We can think of a software update system as “secure” if:
- it knows about the latest available updates in a timely manner
- any files it downloads are the correct files, and,
- no harm results from checking or downloading files.
Making this happen requires workable preventive strategies against a number of potential attacks.
Attacks and Weaknesses
The following are some of the known attacks on software update systems, including the weaknesses that make these attacks possible. To design a secure software update framework, these attacks need to be understood and strategies to defend against them must be specified. Some of these issues are, or can be, related, depending on the design and implementation of the given software update system.
Arbitrary software installation. An attacker can provide arbitrary files in response to download requests and install anything on the client system, yet none will be detected as illegitimate.
Rollback attacks. An attacker presents files to a software update system that are older than those the client has already seen. With no way to tell it is an obsolete version that may contain vulnerabilities, the user installs the software. Later on, the vulnerabilities can be exploited by attackers.
Fast-forward attacks. An attacker arbitrarily increases the version numbers of project metadata files in the snapshot metadata well beyond the current value, thus tricking a software update system into thinking that any subsequent updates are trying to rollback the package to a previous, out-of-date version. In some situations, such as those where there is a maximum possible version number, the perpetrator could use a number so high that the system would never be able to match it with the one in the snapshot metadata, and thus new updates could never be downloaded.
Indefinite freeze attacks. An attacker continues to present files to a software update system files that the client has already seen. As a result, the client is kept unaware of new files.
Endless data attacks. An attacker responds to a file download request with an endless stream of data, causing harm to clients (e.g. a disk partition filling up or memory exhaustion).
Extraneous dependencies attacks. An attacker indicates to clients that, in order to install the software they want, they also need to install unrelated software. This extra software may be from a trusted source, but could still have known vulnerabilities that are exploitable by the attacker.
Mix-and-match attacks. An attacker presents clients with a view of a repository that includes files that did not exist there together at the same time. This can result in outdated versions of dependencies being installed, and other complications.
Wrong software installation. An attacker provides a client with a trusted file that is just not the one the client wanted.
Malicious mirrors preventing updates. An attacker controls one repository mirror and is able to use it to prevent clients from obtaining updates from other, non-malicious mirrors.
Vulnerability to key compromises. An attacker who can compromise the one key in a single key system, or less than a given threshold of keys, can compromise clients. These attacks can occur whether the client relies on a single online key (if only being protected by SSL) or a single offline key (if protected by most software update systems that use keysigning).
Security Design Principles
To ensure systems are secure against all of the above attacks, the design and implementation of TUF relies on a few basic concepts. For details of how TUF conveys the information discussed below, see the Metadata documentation.
Trusting downloaded files really means assuming the files were provided by party without malicious designs. Two frequently overlooked aspects of trust in a secure software update system are:
- Trust should not be granted forever. Trust should expire if it is not renewed.
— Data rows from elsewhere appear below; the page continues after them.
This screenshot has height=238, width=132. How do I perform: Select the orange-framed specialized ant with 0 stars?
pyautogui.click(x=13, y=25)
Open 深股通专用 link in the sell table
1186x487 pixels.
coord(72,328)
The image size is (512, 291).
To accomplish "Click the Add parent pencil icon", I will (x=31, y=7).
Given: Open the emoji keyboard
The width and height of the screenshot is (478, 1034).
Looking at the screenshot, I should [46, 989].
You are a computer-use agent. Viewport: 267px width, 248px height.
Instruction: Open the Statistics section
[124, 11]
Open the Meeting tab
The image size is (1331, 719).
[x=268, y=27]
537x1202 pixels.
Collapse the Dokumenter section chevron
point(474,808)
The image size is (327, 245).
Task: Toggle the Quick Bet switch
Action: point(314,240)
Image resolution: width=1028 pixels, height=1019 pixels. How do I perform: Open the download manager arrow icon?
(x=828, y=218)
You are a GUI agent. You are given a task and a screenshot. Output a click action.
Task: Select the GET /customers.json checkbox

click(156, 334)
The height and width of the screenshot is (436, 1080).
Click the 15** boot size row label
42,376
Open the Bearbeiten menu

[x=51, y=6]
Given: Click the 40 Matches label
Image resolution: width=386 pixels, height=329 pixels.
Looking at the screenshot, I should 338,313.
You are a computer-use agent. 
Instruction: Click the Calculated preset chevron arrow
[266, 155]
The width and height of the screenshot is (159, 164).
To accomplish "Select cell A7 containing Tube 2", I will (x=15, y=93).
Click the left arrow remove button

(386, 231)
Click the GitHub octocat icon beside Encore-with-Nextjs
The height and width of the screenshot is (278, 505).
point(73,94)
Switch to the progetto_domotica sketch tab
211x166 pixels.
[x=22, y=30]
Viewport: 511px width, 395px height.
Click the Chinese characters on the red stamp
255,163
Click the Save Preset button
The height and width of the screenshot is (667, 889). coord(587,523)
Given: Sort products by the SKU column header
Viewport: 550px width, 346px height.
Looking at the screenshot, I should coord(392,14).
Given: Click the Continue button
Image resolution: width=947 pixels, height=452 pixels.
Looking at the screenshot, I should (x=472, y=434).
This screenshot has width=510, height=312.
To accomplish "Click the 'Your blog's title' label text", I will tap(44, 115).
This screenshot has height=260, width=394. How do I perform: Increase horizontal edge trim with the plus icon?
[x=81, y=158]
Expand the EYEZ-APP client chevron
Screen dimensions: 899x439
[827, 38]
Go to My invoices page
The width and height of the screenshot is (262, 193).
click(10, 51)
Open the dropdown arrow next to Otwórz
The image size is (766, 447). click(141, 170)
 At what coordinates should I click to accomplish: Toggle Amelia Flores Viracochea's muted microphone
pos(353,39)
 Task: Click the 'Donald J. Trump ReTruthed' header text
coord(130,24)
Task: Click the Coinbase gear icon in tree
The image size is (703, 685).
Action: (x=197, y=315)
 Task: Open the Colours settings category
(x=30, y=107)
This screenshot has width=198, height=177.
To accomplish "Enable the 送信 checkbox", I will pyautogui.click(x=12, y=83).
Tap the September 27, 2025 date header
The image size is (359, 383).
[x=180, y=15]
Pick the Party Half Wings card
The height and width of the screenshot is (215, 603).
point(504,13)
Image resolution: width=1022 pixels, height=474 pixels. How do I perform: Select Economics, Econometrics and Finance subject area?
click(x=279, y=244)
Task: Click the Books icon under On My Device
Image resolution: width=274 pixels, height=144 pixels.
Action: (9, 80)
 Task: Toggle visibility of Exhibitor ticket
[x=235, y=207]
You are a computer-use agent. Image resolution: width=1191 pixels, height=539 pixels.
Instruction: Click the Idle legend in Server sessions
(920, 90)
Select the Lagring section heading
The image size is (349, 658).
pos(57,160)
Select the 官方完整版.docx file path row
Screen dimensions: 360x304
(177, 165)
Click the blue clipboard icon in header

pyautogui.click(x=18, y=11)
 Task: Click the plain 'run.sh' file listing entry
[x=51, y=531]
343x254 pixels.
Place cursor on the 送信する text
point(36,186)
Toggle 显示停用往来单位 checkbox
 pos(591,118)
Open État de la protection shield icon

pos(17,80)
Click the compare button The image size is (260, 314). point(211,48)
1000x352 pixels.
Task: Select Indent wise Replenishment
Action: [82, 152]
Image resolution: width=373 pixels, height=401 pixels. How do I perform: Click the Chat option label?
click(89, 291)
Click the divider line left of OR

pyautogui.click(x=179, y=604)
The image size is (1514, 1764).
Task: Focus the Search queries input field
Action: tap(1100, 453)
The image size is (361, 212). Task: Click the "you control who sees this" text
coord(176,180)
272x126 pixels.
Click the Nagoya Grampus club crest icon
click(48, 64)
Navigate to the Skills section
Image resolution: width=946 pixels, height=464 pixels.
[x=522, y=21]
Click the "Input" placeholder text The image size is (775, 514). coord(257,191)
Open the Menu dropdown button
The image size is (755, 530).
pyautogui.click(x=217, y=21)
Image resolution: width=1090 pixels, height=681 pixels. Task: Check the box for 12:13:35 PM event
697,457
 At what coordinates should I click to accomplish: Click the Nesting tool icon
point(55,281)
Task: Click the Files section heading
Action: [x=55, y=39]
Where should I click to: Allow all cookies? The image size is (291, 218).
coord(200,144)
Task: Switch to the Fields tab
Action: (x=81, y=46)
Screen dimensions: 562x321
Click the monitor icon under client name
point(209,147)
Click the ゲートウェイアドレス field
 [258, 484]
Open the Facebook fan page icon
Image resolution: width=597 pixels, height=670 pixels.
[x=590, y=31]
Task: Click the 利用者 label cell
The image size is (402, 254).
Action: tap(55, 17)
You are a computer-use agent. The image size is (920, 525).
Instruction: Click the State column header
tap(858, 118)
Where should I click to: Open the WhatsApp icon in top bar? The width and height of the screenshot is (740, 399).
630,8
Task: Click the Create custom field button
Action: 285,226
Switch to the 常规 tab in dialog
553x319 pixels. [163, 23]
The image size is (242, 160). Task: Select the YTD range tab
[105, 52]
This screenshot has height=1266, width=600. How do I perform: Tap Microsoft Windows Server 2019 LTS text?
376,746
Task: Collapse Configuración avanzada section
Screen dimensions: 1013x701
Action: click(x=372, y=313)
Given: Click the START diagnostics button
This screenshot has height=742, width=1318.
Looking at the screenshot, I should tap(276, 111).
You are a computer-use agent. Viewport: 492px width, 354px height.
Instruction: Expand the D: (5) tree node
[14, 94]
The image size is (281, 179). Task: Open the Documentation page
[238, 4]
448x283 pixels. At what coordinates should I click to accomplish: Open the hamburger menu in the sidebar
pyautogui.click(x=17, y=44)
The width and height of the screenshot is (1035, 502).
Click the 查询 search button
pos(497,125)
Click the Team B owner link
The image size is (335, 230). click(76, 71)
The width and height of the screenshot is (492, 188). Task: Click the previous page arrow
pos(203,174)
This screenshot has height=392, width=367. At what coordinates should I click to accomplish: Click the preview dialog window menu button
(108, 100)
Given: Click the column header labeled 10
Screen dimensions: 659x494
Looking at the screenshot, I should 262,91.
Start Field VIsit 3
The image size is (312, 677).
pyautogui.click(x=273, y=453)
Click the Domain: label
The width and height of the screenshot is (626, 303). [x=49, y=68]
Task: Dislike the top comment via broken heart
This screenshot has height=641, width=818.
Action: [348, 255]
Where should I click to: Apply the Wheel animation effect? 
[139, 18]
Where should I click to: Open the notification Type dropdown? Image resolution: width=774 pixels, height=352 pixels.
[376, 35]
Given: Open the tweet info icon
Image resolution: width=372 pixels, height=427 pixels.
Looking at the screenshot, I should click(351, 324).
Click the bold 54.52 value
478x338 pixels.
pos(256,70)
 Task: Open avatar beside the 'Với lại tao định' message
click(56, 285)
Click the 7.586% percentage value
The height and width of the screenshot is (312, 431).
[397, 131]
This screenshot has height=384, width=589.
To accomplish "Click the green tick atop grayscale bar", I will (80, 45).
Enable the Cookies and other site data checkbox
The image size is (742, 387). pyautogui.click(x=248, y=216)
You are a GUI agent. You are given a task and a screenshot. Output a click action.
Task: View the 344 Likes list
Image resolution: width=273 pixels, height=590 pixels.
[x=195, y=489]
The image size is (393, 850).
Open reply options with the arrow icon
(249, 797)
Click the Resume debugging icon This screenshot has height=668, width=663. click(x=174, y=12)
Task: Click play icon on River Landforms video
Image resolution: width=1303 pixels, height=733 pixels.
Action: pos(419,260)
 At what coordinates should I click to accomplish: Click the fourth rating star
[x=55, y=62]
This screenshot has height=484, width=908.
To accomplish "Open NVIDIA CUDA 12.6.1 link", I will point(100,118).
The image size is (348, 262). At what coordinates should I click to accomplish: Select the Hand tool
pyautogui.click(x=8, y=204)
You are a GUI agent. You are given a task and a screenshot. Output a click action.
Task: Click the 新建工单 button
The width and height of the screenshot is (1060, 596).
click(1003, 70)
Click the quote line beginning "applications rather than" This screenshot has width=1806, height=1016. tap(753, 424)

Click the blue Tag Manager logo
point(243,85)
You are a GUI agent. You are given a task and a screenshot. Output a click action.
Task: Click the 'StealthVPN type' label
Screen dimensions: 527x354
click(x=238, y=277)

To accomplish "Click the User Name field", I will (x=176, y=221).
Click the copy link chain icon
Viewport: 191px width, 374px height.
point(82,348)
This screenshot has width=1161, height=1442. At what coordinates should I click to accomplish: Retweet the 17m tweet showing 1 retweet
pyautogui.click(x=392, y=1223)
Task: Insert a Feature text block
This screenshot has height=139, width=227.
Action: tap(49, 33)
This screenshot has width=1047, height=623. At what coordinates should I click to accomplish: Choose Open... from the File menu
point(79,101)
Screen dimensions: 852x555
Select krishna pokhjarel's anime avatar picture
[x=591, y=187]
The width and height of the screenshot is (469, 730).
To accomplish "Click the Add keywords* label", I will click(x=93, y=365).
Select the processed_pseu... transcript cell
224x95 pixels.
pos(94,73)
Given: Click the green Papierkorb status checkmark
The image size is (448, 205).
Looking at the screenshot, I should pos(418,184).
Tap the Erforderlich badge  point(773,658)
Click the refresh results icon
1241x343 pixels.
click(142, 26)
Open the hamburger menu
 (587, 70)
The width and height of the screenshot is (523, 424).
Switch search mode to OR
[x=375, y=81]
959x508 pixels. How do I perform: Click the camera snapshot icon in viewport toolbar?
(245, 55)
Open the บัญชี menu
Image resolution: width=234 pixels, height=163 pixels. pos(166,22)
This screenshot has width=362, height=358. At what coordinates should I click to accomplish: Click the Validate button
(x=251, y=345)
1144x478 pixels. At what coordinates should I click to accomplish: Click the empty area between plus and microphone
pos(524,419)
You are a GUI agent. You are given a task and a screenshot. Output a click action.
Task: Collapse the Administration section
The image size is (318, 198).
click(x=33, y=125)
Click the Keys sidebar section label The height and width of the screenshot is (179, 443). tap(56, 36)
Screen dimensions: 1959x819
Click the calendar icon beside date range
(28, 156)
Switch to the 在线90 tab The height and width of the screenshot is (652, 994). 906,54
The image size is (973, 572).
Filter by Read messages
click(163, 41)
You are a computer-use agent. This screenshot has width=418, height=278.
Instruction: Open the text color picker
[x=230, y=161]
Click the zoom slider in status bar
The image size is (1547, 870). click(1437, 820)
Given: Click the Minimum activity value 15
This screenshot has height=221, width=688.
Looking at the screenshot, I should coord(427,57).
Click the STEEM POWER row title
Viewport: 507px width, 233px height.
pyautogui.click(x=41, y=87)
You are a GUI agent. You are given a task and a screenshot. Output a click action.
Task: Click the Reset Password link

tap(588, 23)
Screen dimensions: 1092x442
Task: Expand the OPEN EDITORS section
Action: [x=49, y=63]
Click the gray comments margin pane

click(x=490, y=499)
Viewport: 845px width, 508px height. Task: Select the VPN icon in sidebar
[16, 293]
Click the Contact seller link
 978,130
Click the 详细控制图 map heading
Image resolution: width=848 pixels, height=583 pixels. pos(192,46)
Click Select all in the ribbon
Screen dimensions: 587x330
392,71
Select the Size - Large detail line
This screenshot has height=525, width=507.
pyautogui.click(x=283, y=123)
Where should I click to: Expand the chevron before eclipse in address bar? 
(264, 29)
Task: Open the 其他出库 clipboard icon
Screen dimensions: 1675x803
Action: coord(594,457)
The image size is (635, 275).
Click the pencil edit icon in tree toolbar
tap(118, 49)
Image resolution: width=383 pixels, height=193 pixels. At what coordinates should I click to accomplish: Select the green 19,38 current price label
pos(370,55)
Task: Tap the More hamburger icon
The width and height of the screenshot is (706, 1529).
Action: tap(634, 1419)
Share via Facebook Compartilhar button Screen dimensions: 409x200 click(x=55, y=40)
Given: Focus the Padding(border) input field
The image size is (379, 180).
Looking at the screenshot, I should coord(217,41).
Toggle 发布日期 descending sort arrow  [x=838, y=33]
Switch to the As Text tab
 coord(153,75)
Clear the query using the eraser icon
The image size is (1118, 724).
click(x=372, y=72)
- Trust should not be granted equally to all parties. This type of compartmentalized trust means a party is only to be trusted for the files that the root role stipulates it is to provide.
Mitigating Key Risk (Compromise-Resilience)
Cryptographic signatures are a necessary component in securing a software update system. The safety of the keys used to create these signatures directly affects the security of the clients the system protects. Rather than naively assume that private keys are always safe from compromise, a secure software update system must anticipate how to keep clients as safe as possible when a compromise of those keys occurs. This is the basic principle of compromise resilience.
Keeping clients safe despite a key compromise involves:
- Fast and secure key replacement and revocation.
- Minimal trust placed in keys that are at high risk. Keys that are kept online or used in an automated fashion should not pose an immediate risk to clients if compromised.
- Multiple key usage and a threshold/quorum of signatures.
Ensuring integrity in TUF not only refers to single files, but also to repository as a whole. It's fairly obvious that clients must verify that individual downloaded files are correct. It's not as obvious, but still very important for clients to be certain that their entire view of a repository is correct. For example, if a trusted party is providing two files, a software update system should see the latest versions of both files, not just one, and not versions of the two files that were never provided together.
Since software updates often fix security bugs, it is important for software update systems to obtain the latest versions available of these files. An attacker may want to trick a client into installing outdated versions of software or even just convince a client that no updates are available.
Ensuring freshness means:
- Never accepting files older than those that have been seen previously.
- Recognizing when there may be a problem obtaining updates.
Note that it won't always be possible for a client to successfully update if an attacker is responding to their requests. However, a client should be able to recognize that updates may exist that they haven't been able to obtain.
In addition to a secure design, TUF also works to be secure against implementation vulnerabilities, including those common to software update systems. In some cases this is assisted by the inclusion of additional information in metadata. For example, knowing the expected size of a target file that is to be downloaded allows TUF to limit the amount of data it will download when retrieving the file. As a result, TUF is secure against endless data attacks (discussed above).